GIVEN PROBLEM 1:
According to the patch description, which function hangs?

SOURCE TEXT:
╔══

From 7996a8b5511a72465b0b286763c2d8f412b8874a Mon Sep 17 00:00:00 2001
From: Bob Liu <bob.liu@oracle.com>
Date: Tue, 21 May 2019 11:25:55 +0800
Subject: [PATCH 21/23] blk-mq: fix hang caused by freeze/unfreeze sequence

The following is a description of a hang in blk_mq_freeze_queue_wait().
The hang happens on attempt to freeze a queue while another task does
queue unfreeze.

The root cause is an incorrect sequence of percpu_ref_resurrect() and
percpu_ref_kill() and as a result those two can be swapped:

 CPU#0                         CPU#1
 ----------------              -----------------
 q1 = blk_mq_init_queue(shared_tags)

                                q2 = blk_mq_init_queue(shared_tags):
                                  blk_mq_add_queue_tag_set(shared_tags):
                                    blk_mq_update_tag_set_depth(shared_tags):
				     list_for_each_entry()
                                      blk_mq_freeze_queue(q1)
                                       > percpu_ref_kill()
                                       > blk_mq_freeze_queue_wait()

 blk_cleanup_queue(q1)
  blk_mq_freeze_queue(q1)
   > percpu_ref_kill()
                 ^^^^^^ freeze_depth can't guarantee the order

                                      blk_mq_unfreeze_queue()
                                        > percpu_ref_resurrect()

   > blk_mq_freeze_queue_wait()
                 ^^^^^^ Hang here!!!!

This wrong sequence raises kernel warning:
percpu_ref_kill_and_confirm called more than once on blk_queue_usage_counter_release!
WARNING: CPU: 0 PID: 11854 at lib/percpu-refcount.c:336 percpu_ref_kill_and_confirm+0x99/0xb0

But the most unpleasant effect is a hang of a blk_mq_freeze_queue_wait(),
which waits for a zero of a q_usage_counter, which never happens
because percpu-ref was reinited (instead of being killed) and stays in
PERCPU state forever.

How to reproduce:
 - "insmod null_blk.ko shared_tags=1 nr_devices=0 queue_mode=2"
 - cpu0: python Script.py 0; taskset the corresponding process running on cpu0
 - cpu1: python Script.py 1; taskset the corresponding process running on cpu1

 Script.py:
 ------
 #!/usr/bin/python3

import os
import sys

while True:
    on = "echo 1 > /sys/kernel/config/nullb/%s/power" % sys.argv[1]
    off = "echo 0 > /sys/kernel/config/nullb/%s/power" % sys.argv[1]
    os.system(on)

╚══

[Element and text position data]
╔══

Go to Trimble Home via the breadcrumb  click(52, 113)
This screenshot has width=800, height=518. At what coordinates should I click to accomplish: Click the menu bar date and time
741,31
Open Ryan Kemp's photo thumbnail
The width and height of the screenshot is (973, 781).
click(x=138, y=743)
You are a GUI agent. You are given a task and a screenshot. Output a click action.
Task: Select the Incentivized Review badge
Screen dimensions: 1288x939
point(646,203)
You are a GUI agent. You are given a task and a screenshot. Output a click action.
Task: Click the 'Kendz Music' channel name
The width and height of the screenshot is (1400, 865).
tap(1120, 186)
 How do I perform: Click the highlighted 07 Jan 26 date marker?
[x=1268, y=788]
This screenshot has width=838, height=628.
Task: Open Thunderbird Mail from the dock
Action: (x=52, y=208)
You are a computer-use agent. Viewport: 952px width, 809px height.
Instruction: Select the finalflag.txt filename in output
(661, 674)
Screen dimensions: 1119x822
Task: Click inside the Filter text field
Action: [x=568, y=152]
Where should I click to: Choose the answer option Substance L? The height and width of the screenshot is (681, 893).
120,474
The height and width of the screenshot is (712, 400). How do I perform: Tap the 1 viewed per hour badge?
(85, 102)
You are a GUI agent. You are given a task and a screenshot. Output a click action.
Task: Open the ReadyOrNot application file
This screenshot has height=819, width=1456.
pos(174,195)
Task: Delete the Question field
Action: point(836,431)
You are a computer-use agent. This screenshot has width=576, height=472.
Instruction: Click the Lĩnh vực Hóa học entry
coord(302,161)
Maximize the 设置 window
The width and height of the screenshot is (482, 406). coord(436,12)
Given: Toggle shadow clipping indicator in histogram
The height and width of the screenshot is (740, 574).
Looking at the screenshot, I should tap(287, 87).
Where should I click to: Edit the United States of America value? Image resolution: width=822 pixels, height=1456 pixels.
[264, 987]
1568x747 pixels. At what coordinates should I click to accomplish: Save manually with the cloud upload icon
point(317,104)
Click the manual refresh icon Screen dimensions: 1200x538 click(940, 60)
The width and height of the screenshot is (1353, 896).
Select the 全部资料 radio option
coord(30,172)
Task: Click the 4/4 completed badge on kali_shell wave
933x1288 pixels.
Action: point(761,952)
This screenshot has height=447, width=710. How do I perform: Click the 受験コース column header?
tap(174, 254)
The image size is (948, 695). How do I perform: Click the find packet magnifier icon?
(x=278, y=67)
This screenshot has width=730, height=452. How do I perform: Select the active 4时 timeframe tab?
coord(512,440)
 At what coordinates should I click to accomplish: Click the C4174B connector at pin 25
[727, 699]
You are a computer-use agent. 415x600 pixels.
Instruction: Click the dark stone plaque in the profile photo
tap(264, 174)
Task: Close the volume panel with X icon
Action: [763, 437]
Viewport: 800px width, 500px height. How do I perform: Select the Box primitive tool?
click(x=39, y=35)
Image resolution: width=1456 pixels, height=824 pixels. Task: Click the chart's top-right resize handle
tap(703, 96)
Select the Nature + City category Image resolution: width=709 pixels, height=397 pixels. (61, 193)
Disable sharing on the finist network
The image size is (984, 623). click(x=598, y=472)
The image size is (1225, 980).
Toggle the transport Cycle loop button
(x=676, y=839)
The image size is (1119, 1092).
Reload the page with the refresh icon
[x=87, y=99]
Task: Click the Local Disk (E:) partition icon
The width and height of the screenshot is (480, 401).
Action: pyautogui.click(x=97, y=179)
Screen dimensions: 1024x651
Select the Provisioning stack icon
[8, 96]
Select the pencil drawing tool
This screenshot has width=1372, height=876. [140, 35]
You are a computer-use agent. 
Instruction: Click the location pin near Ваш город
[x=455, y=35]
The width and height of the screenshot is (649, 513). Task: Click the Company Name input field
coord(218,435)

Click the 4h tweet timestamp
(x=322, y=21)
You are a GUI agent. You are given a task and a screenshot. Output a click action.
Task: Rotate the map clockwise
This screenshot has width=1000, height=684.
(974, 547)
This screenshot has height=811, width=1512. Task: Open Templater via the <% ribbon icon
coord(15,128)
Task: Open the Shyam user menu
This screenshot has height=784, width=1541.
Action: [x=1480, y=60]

╚══

GIVEN PROBLEM 2:
In the entries, rewrite the part that opens with the line containing "Screen dimensions: 1024x651" and closes with the line containing "coord(218,435)", switching "Select" to "Choose" and leaving everything else unchanged.

WORKED ANSWER 1:
blk_mq_freeze_queue_wait()

WORKED ANSWER 2:
Screen dimensions: 1024x651
Choose the Provisioning stack icon
[8, 96]
Choose the pencil drawing tool
This screenshot has width=1372, height=876. [140, 35]
You are a computer-use agent. 
Instruction: Click the location pin near Ваш город
[x=455, y=35]
The width and height of the screenshot is (649, 513). Task: Click the Company Name input field
coord(218,435)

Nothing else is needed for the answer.